[[ Records for this exercise open ]]

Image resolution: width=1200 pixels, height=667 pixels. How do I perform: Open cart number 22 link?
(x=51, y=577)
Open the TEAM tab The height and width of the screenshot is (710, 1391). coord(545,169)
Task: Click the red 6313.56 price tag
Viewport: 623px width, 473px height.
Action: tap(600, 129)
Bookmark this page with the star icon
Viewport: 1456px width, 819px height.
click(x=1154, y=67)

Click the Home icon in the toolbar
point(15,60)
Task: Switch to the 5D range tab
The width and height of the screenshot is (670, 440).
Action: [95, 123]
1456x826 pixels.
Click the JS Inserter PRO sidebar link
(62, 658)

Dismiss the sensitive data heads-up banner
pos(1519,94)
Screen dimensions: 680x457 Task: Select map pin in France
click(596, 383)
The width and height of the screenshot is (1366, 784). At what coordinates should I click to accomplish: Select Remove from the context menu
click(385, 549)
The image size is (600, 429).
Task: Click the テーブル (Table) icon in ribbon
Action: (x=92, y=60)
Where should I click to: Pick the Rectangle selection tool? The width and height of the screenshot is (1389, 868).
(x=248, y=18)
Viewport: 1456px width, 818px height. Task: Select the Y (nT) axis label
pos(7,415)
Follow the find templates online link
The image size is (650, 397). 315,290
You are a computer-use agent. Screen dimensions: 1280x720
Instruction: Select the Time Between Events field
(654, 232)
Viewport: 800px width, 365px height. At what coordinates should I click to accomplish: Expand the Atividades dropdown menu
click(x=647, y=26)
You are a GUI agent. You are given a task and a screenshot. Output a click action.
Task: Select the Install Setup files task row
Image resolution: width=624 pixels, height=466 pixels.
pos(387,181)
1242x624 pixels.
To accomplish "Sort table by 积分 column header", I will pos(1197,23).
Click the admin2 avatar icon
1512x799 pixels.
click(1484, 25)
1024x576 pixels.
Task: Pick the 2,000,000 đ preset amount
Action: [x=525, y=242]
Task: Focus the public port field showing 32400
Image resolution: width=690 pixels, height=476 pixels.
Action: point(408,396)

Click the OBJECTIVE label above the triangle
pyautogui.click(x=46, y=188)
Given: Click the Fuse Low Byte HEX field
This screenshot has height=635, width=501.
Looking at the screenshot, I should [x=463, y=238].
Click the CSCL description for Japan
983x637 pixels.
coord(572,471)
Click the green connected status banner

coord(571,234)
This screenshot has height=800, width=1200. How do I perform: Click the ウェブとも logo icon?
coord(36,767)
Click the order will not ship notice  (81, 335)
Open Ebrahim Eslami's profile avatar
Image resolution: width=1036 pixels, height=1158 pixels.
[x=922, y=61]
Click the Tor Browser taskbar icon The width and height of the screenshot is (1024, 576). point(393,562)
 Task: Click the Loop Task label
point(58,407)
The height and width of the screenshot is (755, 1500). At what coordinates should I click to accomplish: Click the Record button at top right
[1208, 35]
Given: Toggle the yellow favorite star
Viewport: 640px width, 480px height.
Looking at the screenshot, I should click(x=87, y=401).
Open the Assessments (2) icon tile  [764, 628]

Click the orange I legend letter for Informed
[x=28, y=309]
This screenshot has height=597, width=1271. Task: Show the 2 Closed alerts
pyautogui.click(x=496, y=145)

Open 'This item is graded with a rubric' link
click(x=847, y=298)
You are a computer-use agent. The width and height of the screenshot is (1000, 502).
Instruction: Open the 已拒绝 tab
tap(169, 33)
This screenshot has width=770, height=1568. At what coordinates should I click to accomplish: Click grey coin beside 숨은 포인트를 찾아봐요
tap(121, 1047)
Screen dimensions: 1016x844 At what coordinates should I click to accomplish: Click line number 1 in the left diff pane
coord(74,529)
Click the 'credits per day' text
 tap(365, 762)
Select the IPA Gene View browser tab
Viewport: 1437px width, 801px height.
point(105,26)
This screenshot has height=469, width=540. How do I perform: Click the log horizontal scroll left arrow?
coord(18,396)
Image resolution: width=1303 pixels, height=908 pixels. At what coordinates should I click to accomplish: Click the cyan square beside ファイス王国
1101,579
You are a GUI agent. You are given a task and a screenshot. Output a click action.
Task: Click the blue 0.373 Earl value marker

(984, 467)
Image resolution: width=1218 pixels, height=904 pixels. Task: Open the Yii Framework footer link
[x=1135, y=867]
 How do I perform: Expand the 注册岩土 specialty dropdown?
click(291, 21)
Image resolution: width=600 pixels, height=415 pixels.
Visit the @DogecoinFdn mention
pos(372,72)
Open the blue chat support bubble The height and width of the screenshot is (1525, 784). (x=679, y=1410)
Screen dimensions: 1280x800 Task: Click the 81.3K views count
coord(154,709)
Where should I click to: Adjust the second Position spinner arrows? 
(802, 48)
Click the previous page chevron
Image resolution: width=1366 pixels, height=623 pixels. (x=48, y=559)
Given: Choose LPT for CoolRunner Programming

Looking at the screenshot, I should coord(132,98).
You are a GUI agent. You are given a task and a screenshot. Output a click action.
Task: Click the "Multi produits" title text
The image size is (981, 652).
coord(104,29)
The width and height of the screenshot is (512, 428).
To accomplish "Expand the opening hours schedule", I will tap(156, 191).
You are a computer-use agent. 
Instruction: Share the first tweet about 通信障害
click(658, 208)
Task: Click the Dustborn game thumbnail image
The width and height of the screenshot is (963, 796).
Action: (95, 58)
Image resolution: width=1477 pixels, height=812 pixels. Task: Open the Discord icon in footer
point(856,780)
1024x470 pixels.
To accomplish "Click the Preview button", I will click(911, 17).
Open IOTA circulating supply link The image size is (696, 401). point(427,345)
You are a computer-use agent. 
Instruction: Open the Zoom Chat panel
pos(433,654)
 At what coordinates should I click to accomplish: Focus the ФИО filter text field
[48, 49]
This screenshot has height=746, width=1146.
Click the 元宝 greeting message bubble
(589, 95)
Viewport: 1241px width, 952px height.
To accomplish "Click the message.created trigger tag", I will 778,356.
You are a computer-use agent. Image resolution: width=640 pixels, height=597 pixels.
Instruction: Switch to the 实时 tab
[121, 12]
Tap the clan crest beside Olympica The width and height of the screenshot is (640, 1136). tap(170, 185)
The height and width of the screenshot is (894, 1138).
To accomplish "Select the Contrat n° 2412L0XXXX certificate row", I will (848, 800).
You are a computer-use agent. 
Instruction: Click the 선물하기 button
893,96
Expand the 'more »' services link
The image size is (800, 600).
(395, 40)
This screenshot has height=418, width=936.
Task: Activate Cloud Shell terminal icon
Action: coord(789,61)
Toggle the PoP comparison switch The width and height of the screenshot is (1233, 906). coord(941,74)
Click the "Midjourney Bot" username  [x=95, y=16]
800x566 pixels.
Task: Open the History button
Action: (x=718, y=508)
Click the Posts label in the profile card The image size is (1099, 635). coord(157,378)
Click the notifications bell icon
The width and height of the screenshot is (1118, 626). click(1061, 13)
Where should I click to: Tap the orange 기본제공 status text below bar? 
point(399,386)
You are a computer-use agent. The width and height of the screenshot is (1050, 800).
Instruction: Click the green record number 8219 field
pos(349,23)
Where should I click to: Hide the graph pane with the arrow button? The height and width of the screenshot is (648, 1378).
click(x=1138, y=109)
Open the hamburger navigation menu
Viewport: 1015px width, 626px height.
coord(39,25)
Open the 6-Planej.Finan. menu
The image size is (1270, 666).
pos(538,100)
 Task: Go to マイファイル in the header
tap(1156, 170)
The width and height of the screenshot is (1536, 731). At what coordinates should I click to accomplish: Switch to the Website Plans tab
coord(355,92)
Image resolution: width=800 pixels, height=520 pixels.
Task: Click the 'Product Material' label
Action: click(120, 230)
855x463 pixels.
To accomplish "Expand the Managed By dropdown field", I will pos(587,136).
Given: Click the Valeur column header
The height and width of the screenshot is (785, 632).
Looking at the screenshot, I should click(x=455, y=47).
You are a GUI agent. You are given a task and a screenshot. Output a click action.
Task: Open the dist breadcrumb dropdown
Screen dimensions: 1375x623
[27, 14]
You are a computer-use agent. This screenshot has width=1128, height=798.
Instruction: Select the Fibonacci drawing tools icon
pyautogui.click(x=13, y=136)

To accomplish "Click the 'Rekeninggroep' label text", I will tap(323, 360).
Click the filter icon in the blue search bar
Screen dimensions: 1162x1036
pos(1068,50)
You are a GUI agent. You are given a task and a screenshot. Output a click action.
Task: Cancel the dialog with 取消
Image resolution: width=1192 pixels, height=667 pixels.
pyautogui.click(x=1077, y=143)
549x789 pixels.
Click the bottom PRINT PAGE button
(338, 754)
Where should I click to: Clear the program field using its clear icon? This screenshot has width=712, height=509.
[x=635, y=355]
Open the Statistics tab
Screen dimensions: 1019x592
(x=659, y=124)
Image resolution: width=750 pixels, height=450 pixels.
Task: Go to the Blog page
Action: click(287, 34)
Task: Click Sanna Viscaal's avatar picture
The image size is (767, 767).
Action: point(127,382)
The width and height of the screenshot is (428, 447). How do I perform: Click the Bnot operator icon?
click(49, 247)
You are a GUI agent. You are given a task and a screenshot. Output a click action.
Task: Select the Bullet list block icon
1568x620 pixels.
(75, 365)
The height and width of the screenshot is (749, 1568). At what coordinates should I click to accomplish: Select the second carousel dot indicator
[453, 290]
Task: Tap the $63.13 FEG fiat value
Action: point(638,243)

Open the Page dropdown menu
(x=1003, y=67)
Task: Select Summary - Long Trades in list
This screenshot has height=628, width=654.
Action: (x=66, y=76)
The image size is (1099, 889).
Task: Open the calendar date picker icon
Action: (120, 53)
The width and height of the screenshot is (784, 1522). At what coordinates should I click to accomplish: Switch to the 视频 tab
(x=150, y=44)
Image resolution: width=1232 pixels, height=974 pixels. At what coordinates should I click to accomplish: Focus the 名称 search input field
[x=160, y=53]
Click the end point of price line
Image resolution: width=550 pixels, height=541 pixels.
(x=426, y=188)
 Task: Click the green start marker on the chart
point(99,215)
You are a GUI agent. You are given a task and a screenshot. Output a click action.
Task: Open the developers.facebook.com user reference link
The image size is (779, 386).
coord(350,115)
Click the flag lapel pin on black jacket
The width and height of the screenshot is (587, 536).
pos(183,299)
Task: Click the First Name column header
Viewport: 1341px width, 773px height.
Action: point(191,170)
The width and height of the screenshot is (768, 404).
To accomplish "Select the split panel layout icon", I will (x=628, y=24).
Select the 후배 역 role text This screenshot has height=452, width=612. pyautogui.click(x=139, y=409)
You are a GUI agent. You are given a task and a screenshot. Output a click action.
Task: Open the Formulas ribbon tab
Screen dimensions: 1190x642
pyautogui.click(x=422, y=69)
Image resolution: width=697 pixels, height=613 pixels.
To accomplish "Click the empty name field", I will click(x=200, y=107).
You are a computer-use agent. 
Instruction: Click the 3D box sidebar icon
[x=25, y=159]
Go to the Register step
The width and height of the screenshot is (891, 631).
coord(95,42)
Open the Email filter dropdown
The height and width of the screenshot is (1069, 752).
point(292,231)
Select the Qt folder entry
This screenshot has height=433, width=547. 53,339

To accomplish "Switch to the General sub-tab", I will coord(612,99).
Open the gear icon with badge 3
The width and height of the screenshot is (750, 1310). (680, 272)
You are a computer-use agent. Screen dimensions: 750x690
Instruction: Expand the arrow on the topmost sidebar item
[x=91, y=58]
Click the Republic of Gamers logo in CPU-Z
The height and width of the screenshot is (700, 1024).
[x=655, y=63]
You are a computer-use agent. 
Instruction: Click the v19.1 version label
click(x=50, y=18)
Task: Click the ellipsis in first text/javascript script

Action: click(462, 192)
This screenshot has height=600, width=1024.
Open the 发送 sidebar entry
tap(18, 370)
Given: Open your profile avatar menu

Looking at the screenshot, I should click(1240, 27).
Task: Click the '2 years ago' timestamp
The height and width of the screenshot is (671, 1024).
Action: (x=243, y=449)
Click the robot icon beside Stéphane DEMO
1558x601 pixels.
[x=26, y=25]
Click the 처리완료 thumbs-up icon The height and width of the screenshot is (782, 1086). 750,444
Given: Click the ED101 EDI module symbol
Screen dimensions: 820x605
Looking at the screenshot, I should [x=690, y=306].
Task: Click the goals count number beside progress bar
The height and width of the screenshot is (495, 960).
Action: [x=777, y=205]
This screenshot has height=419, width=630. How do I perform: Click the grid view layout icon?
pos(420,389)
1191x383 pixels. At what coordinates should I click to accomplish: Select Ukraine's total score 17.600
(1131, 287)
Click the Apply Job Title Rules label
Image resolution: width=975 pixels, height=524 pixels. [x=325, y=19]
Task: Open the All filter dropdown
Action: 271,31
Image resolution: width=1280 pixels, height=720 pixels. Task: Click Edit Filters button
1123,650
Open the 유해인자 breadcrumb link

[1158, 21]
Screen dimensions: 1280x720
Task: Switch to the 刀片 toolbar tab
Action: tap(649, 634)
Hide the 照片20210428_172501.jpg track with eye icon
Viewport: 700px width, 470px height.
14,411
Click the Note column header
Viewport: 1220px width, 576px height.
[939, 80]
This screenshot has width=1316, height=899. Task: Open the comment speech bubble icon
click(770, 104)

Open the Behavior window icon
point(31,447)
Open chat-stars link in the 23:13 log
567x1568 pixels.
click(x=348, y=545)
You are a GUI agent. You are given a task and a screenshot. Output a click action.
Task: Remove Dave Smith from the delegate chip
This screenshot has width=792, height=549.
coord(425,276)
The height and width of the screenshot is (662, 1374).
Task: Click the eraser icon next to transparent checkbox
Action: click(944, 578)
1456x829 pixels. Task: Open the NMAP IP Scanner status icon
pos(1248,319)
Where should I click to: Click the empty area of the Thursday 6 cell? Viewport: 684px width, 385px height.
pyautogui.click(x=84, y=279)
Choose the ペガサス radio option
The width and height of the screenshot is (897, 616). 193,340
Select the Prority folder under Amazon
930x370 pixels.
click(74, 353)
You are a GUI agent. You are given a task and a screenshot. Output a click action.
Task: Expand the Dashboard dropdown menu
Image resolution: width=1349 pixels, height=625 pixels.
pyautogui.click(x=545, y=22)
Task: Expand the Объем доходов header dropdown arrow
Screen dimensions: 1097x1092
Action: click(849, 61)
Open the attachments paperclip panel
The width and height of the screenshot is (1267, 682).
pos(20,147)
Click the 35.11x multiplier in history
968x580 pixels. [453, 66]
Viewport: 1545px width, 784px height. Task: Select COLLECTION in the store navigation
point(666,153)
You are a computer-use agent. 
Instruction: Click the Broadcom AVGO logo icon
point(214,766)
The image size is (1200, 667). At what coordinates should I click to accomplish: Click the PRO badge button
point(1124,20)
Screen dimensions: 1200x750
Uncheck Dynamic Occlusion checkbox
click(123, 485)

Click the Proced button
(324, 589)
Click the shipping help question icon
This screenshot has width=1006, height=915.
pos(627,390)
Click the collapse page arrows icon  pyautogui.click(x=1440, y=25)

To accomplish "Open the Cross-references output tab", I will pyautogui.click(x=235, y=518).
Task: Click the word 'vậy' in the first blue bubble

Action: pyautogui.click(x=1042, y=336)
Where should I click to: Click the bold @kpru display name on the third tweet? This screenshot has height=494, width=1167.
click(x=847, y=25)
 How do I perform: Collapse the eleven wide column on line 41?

[[ Records for this exercise closed ]]

Action item - From the material above, copy exactly the lines between the line holding "The height and width of the screenshot is (1069, 752)." and the line holding "Task: Click the goals", inclusive, and only those.

Problem solution -
The height and width of the screenshot is (1069, 752).
point(292,231)
Select the Qt folder entry
This screenshot has height=433, width=547. 53,339

To accomplish "Switch to the General sub-tab", I will coord(612,99).
Open the gear icon with badge 3
The width and height of the screenshot is (750, 1310). (680, 272)
You are a computer-use agent. Screen dimensions: 750x690
Instruction: Expand the arrow on the topmost sidebar item
[x=91, y=58]
Click the Republic of Gamers logo in CPU-Z
The height and width of the screenshot is (700, 1024).
[x=655, y=63]
You are a computer-use agent. 
Instruction: Click the v19.1 version label
click(x=50, y=18)
Task: Click the ellipsis in first text/javascript script

Action: click(462, 192)
This screenshot has height=600, width=1024.
Open the 发送 sidebar entry
tap(18, 370)
Given: Open your profile avatar menu

Looking at the screenshot, I should click(1240, 27).
Task: Click the '2 years ago' timestamp
The height and width of the screenshot is (671, 1024).
Action: (x=243, y=449)
Click the robot icon beside Stéphane DEMO
1558x601 pixels.
[x=26, y=25]
Click the 처리완료 thumbs-up icon The height and width of the screenshot is (782, 1086). 750,444
Given: Click the ED101 EDI module symbol
Screen dimensions: 820x605
Looking at the screenshot, I should [x=690, y=306].
Task: Click the goals count number beside progress bar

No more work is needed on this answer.